The USD/JPY falls below the 138.00 threshold following the Bank of Japan’s decision to hold rates unchanged while pledging to its dovish monetary policy stance and keeping the Yield Curve Control (YCC) in the 10-year JGB bond yield at 0.25%. At the time of writing, the USD/JPY is trading at 137.98, down by a minimal 0.18%.
The USD/JPY uptrend is still intact, but it appears to be losing steam. Albeit reaching higher highs, the Relative Strength Index (RSI) is still diverging from price action. Indeed, two days ago, the RSI slid below the RSI’s 7-day SMA, meaning that sellers began to overcome buyers. Additionally, the break of the rising wedge to the downside opened the door for a fall to 133.50, but the pair is consolidating around 137.70s-138.80s.

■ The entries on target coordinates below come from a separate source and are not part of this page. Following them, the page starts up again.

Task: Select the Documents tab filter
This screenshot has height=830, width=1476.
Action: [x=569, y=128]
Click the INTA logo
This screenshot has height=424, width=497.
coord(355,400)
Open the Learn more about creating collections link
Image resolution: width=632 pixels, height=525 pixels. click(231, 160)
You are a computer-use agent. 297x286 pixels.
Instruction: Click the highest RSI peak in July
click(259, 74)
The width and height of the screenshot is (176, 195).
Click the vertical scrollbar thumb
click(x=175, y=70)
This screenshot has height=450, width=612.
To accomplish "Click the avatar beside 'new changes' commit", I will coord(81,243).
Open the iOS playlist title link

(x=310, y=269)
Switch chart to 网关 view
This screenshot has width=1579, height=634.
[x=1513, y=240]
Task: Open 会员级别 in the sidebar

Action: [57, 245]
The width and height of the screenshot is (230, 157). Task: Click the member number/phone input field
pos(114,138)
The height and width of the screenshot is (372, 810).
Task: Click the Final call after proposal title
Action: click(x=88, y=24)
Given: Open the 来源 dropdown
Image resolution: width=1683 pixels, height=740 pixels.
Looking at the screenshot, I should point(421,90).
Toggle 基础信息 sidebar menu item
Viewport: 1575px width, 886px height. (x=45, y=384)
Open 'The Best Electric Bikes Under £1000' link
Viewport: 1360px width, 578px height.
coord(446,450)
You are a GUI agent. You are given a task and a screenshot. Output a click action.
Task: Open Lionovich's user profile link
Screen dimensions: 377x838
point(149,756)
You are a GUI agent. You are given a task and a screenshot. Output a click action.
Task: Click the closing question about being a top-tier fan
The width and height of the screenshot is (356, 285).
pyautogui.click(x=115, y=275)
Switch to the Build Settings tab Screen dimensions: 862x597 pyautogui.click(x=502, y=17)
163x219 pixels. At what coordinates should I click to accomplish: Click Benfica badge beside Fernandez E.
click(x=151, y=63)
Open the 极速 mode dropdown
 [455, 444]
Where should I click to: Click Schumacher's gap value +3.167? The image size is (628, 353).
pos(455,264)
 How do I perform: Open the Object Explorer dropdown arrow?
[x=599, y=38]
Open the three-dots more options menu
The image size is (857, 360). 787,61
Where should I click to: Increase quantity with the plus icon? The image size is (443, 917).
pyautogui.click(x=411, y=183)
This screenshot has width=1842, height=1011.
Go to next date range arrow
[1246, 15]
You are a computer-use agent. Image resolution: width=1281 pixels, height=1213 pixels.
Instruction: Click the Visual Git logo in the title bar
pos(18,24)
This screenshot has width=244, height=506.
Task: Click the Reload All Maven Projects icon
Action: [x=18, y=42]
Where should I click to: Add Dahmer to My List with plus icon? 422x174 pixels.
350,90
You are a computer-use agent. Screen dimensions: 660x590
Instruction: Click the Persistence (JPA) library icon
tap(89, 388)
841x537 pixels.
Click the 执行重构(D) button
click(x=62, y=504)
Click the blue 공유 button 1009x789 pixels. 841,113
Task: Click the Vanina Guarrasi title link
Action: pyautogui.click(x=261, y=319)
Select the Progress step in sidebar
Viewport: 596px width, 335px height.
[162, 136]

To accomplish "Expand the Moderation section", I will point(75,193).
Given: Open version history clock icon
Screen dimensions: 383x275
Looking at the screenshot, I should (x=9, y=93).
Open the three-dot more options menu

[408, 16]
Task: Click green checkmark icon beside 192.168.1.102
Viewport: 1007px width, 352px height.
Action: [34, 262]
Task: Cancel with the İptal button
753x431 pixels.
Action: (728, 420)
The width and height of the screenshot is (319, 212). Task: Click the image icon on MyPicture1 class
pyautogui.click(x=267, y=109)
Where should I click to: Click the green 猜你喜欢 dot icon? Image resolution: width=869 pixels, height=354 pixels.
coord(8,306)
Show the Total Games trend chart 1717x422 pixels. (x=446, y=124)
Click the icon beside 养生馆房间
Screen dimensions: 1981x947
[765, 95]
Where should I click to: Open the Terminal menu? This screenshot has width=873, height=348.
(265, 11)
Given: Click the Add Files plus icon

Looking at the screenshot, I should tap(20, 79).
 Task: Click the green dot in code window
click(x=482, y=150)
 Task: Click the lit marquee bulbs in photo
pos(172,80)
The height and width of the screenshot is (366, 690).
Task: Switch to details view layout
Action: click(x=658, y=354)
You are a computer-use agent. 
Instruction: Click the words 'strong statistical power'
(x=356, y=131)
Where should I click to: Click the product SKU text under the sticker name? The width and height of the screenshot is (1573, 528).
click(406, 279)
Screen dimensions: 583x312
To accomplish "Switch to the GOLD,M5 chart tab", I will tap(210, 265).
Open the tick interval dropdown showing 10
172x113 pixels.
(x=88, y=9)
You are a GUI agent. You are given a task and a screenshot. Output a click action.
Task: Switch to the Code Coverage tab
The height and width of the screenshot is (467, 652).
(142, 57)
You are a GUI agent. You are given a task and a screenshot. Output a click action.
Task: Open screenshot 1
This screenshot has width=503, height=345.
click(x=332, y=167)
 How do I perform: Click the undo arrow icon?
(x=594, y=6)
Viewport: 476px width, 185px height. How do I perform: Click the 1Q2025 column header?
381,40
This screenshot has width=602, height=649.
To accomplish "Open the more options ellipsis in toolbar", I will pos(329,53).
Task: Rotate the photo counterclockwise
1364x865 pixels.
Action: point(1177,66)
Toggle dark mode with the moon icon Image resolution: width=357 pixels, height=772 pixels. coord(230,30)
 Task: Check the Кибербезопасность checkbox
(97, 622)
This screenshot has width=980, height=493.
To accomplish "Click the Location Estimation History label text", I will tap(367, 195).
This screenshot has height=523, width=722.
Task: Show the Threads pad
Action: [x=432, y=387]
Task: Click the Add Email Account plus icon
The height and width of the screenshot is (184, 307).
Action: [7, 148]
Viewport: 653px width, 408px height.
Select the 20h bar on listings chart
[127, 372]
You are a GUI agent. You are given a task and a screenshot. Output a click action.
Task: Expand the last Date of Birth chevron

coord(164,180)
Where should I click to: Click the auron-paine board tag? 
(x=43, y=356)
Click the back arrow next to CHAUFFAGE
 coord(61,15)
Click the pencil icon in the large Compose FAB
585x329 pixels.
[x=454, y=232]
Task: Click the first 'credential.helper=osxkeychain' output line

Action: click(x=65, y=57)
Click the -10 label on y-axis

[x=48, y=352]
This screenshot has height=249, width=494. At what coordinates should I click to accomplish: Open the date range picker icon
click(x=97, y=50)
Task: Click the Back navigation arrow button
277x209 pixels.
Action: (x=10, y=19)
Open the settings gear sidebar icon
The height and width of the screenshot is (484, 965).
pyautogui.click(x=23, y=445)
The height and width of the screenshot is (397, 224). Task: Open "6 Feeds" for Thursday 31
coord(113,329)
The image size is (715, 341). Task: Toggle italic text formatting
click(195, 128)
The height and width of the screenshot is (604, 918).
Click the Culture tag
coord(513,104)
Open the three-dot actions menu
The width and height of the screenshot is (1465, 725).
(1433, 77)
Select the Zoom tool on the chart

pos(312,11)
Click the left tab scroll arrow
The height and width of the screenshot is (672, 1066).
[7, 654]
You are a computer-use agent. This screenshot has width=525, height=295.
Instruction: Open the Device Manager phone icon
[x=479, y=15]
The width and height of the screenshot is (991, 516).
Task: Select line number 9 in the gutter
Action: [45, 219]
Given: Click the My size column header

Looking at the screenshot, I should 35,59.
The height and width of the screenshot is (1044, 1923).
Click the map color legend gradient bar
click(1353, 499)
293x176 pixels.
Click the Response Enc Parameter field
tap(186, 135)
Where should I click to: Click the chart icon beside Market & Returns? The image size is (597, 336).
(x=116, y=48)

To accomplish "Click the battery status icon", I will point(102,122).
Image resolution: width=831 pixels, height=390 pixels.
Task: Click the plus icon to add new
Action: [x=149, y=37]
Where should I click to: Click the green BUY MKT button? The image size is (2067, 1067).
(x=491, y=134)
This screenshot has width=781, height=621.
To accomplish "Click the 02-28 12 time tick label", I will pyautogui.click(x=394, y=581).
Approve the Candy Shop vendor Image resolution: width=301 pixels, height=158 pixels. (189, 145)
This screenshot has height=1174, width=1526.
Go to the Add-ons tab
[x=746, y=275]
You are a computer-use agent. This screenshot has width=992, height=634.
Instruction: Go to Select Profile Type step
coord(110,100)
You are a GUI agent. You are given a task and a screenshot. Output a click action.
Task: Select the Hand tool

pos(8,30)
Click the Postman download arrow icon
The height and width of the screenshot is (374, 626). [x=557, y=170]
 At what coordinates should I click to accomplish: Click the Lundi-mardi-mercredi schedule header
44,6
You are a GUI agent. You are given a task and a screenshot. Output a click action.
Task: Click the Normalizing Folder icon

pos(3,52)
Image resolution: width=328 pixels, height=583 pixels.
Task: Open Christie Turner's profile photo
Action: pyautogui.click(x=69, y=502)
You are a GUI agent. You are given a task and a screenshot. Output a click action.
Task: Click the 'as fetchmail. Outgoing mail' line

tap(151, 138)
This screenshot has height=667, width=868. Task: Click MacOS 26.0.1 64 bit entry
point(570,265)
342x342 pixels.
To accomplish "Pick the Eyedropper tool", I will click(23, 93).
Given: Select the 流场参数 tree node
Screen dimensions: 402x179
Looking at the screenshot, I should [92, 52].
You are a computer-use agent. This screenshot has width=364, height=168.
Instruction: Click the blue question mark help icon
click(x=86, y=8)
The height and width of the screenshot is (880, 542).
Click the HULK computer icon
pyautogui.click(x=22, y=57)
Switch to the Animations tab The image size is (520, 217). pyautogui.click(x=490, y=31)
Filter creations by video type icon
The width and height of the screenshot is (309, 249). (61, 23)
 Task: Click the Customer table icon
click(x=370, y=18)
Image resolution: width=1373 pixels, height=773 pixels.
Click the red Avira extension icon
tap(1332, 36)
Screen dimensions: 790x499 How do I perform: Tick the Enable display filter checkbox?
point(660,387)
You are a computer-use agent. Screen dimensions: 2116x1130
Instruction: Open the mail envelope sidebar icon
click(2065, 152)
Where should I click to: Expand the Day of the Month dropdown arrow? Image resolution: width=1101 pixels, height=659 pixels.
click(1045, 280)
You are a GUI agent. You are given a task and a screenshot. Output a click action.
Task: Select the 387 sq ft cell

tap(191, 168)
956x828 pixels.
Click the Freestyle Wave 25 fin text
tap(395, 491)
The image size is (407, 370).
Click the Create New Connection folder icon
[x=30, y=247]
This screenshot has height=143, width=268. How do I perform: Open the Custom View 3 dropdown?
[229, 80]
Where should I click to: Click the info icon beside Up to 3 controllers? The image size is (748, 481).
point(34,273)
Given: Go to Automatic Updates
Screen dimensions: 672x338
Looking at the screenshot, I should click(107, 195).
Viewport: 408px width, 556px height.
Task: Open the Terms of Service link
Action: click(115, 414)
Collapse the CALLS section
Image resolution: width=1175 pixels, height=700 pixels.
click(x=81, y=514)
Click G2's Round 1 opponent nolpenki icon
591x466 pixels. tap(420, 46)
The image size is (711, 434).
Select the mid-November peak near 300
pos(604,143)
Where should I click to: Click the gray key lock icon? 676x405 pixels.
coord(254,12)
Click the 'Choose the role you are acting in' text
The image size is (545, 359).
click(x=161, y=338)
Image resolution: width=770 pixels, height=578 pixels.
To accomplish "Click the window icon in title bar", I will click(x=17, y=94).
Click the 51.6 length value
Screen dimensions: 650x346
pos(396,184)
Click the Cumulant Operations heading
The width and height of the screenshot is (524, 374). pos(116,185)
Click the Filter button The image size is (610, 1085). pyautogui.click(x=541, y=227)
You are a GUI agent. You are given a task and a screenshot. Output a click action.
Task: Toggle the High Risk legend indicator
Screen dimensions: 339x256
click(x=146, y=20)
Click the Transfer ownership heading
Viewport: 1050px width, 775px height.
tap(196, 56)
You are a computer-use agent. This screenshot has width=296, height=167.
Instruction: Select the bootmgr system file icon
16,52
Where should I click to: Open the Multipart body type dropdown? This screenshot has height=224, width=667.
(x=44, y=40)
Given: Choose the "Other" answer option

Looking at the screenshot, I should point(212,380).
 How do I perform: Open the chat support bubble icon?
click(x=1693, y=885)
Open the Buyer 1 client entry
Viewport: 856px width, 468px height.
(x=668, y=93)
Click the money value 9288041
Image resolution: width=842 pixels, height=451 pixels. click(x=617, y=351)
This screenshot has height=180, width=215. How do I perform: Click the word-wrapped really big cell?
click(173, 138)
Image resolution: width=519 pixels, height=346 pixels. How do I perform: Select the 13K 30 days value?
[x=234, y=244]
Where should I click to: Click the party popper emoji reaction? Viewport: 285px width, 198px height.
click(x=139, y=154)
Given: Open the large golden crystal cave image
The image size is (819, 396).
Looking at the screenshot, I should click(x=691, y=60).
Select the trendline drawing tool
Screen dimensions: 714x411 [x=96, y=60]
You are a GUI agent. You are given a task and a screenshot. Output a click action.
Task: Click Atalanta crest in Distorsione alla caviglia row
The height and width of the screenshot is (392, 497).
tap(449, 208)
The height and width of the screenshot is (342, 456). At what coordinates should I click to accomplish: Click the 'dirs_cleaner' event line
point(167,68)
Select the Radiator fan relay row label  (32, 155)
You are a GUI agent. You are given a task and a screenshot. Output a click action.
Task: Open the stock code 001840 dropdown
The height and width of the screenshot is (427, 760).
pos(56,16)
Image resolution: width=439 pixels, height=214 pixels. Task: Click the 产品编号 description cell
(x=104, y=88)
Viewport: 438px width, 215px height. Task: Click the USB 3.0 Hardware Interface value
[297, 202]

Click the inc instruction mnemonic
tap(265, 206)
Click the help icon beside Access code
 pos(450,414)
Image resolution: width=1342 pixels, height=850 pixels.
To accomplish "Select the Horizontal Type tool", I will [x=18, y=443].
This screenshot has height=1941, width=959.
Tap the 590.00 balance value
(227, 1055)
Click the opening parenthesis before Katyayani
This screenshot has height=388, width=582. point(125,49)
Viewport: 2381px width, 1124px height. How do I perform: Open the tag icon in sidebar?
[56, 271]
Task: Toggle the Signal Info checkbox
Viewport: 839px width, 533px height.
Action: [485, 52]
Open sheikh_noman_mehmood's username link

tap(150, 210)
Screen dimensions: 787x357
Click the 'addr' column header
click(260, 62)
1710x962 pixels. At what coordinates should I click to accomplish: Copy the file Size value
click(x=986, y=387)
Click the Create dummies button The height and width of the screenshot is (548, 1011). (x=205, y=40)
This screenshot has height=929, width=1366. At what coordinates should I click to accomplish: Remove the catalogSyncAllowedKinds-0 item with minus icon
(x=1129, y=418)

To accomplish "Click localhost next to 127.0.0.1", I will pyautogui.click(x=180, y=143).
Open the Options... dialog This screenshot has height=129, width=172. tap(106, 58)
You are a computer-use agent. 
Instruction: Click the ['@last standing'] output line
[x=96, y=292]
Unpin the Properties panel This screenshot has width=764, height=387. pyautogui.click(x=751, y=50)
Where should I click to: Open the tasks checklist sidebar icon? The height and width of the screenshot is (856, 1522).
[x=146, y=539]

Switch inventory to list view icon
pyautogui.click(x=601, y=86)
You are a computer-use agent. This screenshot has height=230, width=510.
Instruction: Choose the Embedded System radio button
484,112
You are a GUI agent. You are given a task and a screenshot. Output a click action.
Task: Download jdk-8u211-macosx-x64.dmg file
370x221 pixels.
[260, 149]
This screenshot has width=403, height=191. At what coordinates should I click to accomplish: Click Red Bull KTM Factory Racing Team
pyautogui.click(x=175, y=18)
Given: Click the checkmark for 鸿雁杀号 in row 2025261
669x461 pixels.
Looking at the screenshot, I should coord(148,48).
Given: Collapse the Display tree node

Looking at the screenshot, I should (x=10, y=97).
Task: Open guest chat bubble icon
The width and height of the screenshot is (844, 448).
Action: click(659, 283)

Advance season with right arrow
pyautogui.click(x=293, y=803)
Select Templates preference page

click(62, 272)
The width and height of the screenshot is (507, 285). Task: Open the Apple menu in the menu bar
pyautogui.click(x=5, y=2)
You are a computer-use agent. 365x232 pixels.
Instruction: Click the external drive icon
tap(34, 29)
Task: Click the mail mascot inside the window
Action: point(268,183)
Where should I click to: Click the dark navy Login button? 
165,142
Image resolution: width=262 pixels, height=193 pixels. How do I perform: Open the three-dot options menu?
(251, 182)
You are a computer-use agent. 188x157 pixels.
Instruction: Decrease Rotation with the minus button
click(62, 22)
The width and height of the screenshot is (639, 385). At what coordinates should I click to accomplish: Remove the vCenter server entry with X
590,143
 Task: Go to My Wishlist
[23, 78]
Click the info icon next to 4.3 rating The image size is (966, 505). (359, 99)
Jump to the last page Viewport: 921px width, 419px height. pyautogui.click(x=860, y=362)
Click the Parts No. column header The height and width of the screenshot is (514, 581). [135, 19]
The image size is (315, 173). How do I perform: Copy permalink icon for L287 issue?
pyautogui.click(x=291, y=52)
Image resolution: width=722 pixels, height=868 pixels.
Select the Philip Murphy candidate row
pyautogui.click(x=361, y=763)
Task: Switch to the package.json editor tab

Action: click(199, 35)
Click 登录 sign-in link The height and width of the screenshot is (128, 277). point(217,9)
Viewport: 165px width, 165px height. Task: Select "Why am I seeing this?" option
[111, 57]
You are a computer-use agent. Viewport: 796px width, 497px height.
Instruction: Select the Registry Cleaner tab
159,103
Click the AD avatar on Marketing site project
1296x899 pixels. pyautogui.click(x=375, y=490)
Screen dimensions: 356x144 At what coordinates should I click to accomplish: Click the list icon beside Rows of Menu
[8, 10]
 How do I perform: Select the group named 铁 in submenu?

Therefore, the USD/JPY’s first support will be the July 19 low at 137.38. Break below will expose the 20-day EMA at 136.75, followed by the MTD low at 134.74.
In the near term, the USD/JPY 1-hour chart illustrates the pair sliding below all the hourly EMAs but bracing for the 200-hour EMA, just below it, around 137.88. USD/JPY traders should notice that the exchange rate is also below the July 20 low lying at 137.95, further opening the door for a test of the weekly lows at 137.38.
However, on its way south, USDJPY’s sellers would have some hurdles to overcome. The USD/JPY first support will be the S2 daily pivot at 137.69. A breach of the latter will send the major towards the week’s low at 137.38, followed by the figure at 137.00.